What needs to be done
Transcribe the forum thread about getting a first credit card word for word, starting at "just a bit of" and stopping after "back or air-miles?".

# New to Credit Cards ! Help!



## Tom_the_great (Sep 21, 2009)

Morning all you money making folk! 

just a bit of general advice really as im looking to get a credit card. now im in the boat of if i cant afford it i won't buy it but with holidays and flights i want abit of insurance and if the worst happend i could do with emergency use! so what are my options ive looked on money saving expert and got alot of idea's.

so far my card will only see occasional use always paid off that month there and then. 

i do have a good credit history car/bike insurance, phone contract never late on payments and have have had loan when i was younger that is all paid off year ago.

so will just any card do as i not really going to benifit from and rewards such as carsh back or air-miles?

Thanks in advance.


----------



## The Cueball (Feb 8, 2007)

Provided data

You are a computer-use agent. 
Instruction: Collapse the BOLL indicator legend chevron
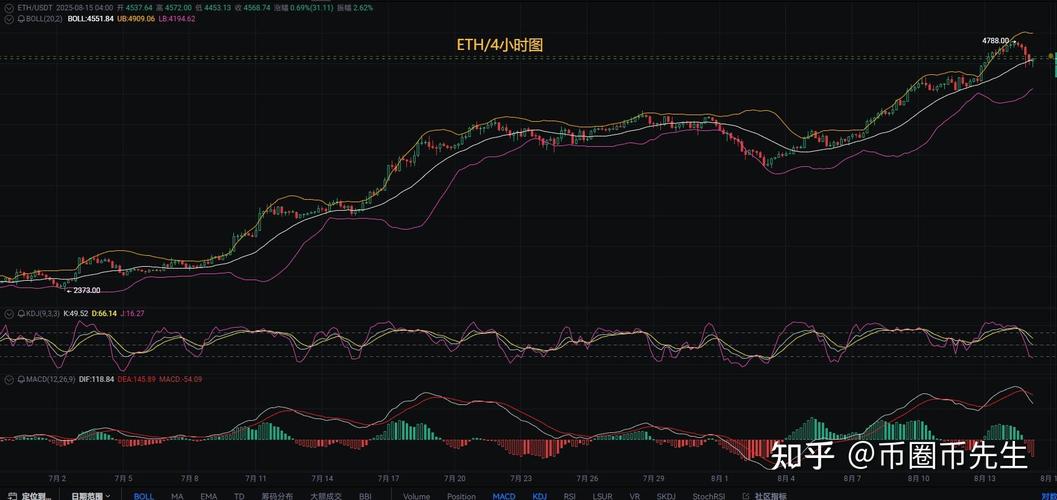pyautogui.click(x=7, y=19)
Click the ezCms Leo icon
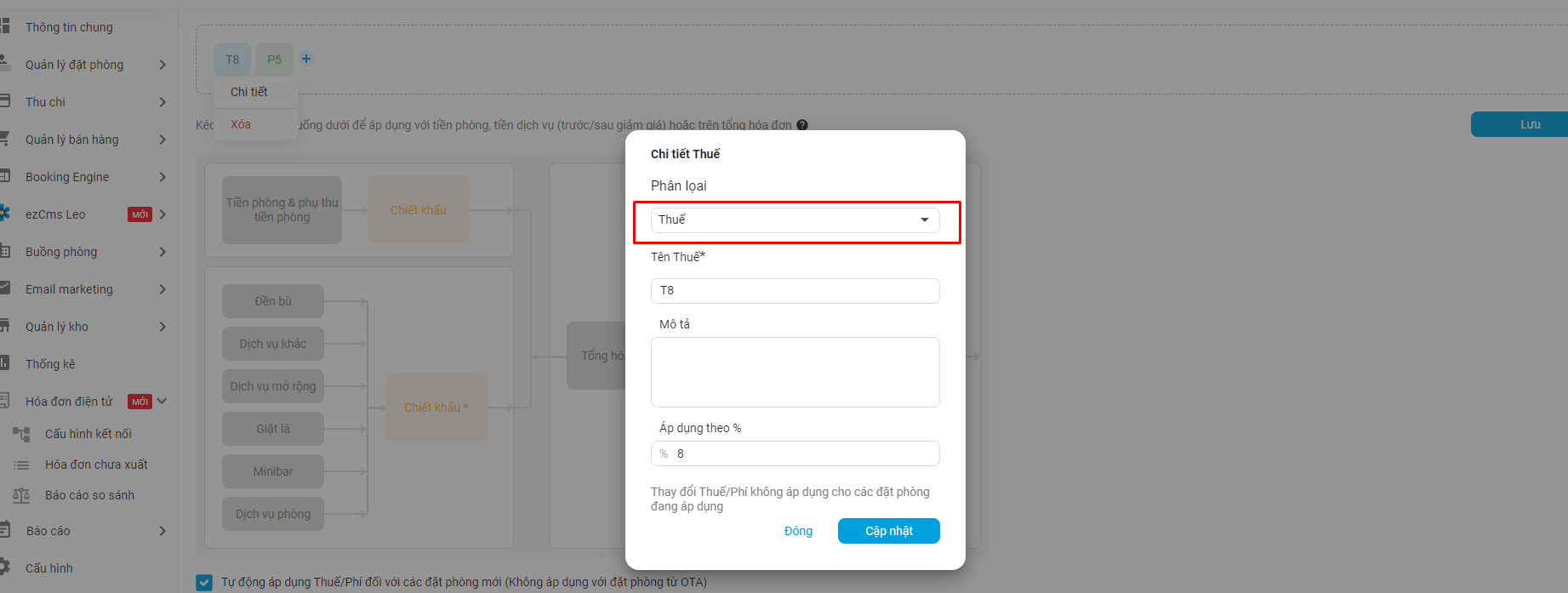Viewport: 1568px width, 593px height. 5,214
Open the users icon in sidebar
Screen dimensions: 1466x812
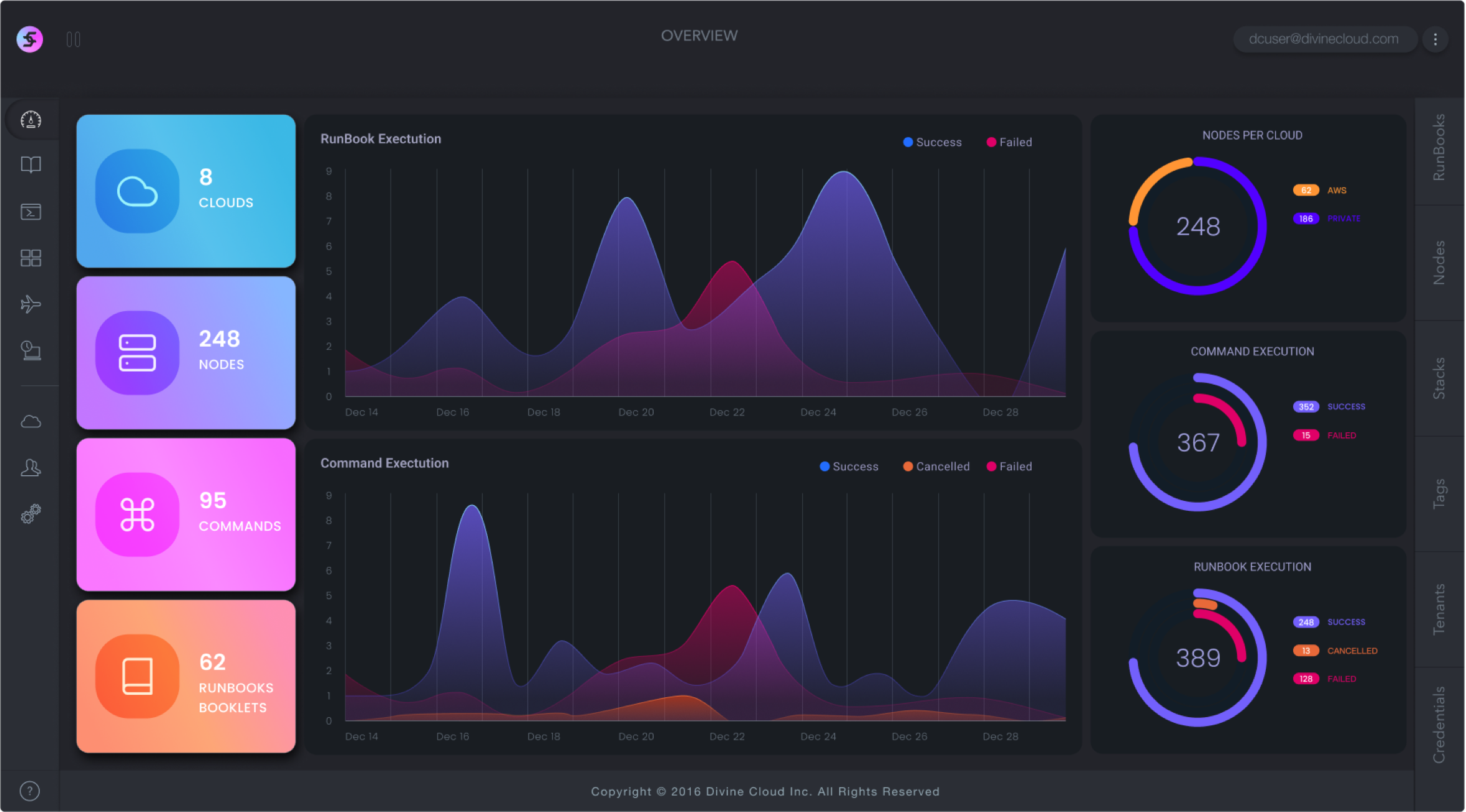31,468
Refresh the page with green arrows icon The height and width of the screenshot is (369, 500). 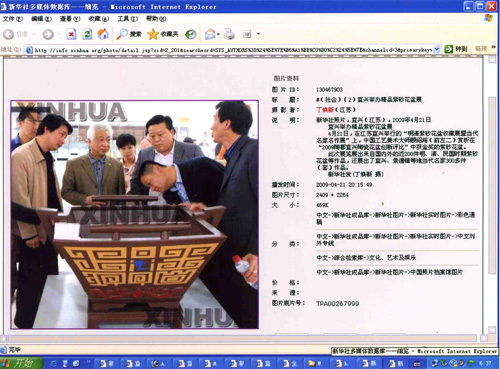click(x=87, y=34)
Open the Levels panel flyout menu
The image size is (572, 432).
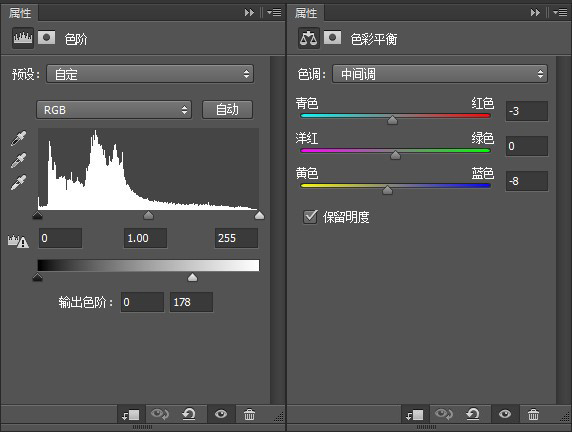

Written response
just a bit of general advice really as im looking to get a credit card. now im in the boat of if i cant afford it i won't buy it but with holidays and flights i want abit of insurance and if the worst happend i could do with emergency use! so what are my options ive looked on money saving expert and got alot of idea's.

so far my card will only see occasional use always paid off that month there and then. 

i do have a good credit history car/bike insurance, phone contract never late on payments and have have had loan when i was younger that is all paid off year ago.

so will just any card do as i not really going to benifit from and rewards such as carsh back or air-miles?